Rafael Torres
22:40 • 17 ene. 2012
Un obituario no es el marco ideal para un perfil. Mucho menos para un retrato de frente. Muchísimo menos para el de Manuel Fraga, que hoy vuelve a la tierra frente al mar de Perbes.
Un obituario es una pieza para el sentimiento, no para la memoria ponderada, pero tampoco la memoria ponderada sabría muy bien qué hacer con ese Fraga que se escapa del marco por su constitucional, o genética, demasía. Para conocer al político que se ha ido, lo mejor es acudir a su biografía política, y la de Fraga es la que es, aquella de la que, por cierto, nunca quiso abjurar ni desdecirse.

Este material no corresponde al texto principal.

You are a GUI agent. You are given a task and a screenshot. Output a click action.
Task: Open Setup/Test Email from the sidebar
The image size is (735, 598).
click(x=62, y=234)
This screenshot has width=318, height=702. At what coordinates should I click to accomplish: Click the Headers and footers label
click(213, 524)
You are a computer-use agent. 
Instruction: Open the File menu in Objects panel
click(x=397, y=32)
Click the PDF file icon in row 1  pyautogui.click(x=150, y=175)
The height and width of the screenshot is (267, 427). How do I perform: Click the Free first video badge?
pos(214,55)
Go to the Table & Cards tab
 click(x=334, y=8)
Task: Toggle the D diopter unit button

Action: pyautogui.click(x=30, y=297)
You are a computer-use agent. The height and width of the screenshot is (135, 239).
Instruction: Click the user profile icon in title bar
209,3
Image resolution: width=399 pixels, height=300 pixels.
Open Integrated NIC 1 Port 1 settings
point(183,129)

Tampoco habría podido.
Manuel Fraga, a quien el que esto escribe trató bastante en la década de los 80 del pasado siglo por imperativos de la profesión, fue, lisa y llanamente, un reformista del franquismo.

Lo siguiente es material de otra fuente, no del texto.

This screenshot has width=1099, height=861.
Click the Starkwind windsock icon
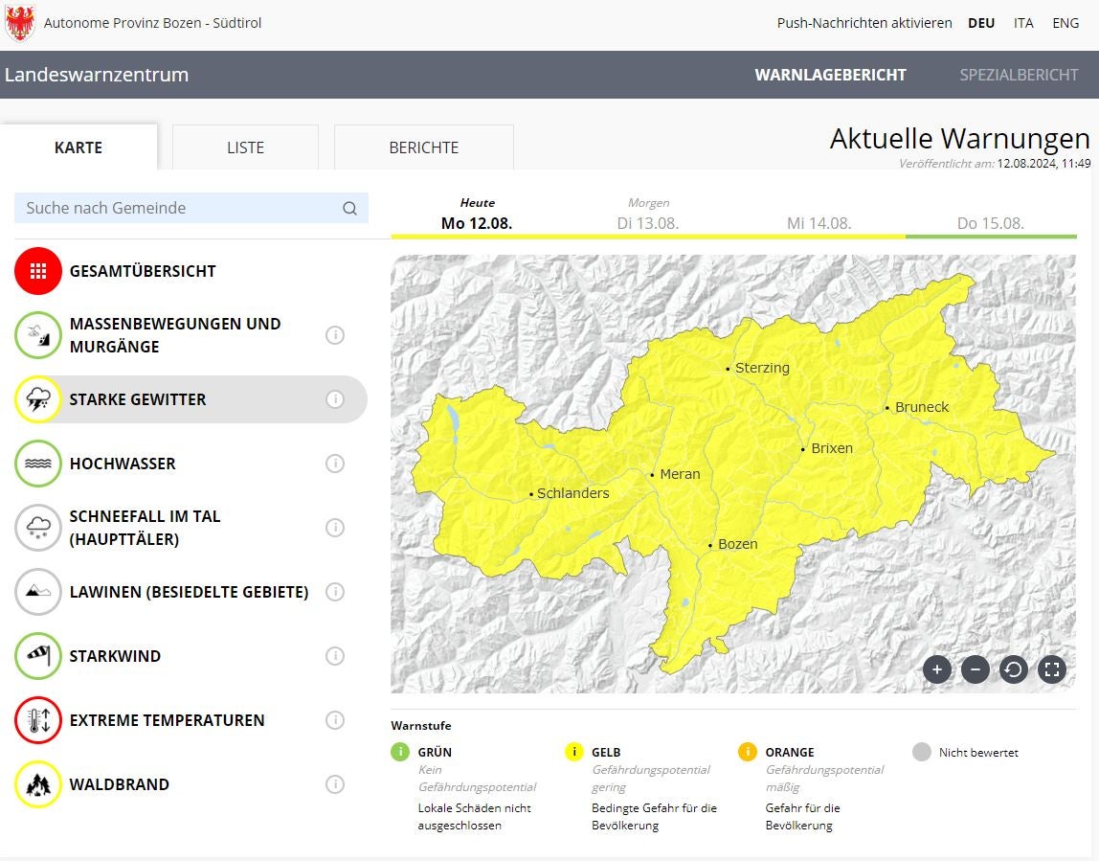[x=38, y=656]
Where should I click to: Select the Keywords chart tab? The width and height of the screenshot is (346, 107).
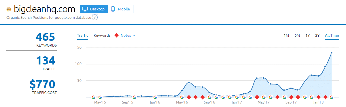(102, 35)
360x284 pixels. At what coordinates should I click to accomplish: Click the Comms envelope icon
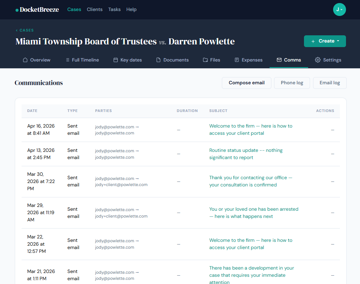[x=279, y=60]
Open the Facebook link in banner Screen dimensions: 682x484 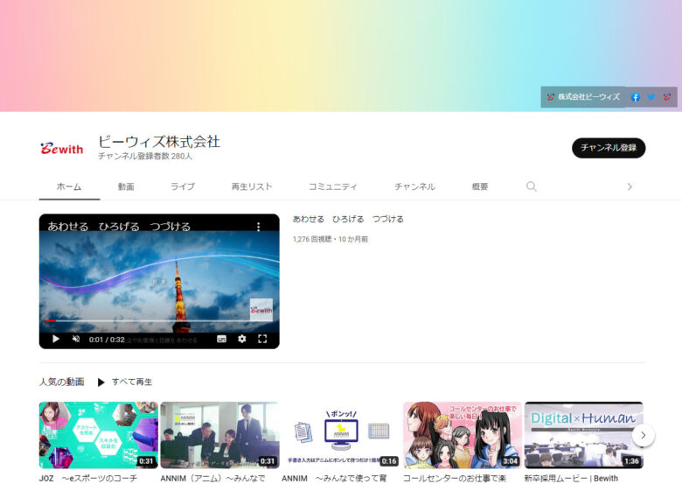point(636,97)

Es decir, un franquista que creyó en la supervivencia de aquél régimen, o cuando menos de sus rasgos más esenciales y profundos, más allá de la muerte del tirano.
De hecho, era el que mejor situado y más capacitado estaba para gobernar hacia el futuro aquella sombría y descangallada nave, que hasta volvió de Londres con bombín para mostrar lo europeo que se había vuelto, pero otro franquista más jovial, o sea, menos franquista pese a su perturbador cargo de Ministro Secretario General del Movimiento, Suárez, le ganó por la mano.
La sangrienta represión de los trabajadores de Vitoria, que le pilló de viaje por Alemania pero ostentado el cargo de Ministro de Gobernación, tampoco le ayudó a proyectar la nueva imagen que se había propuesto, sino antes al contrario.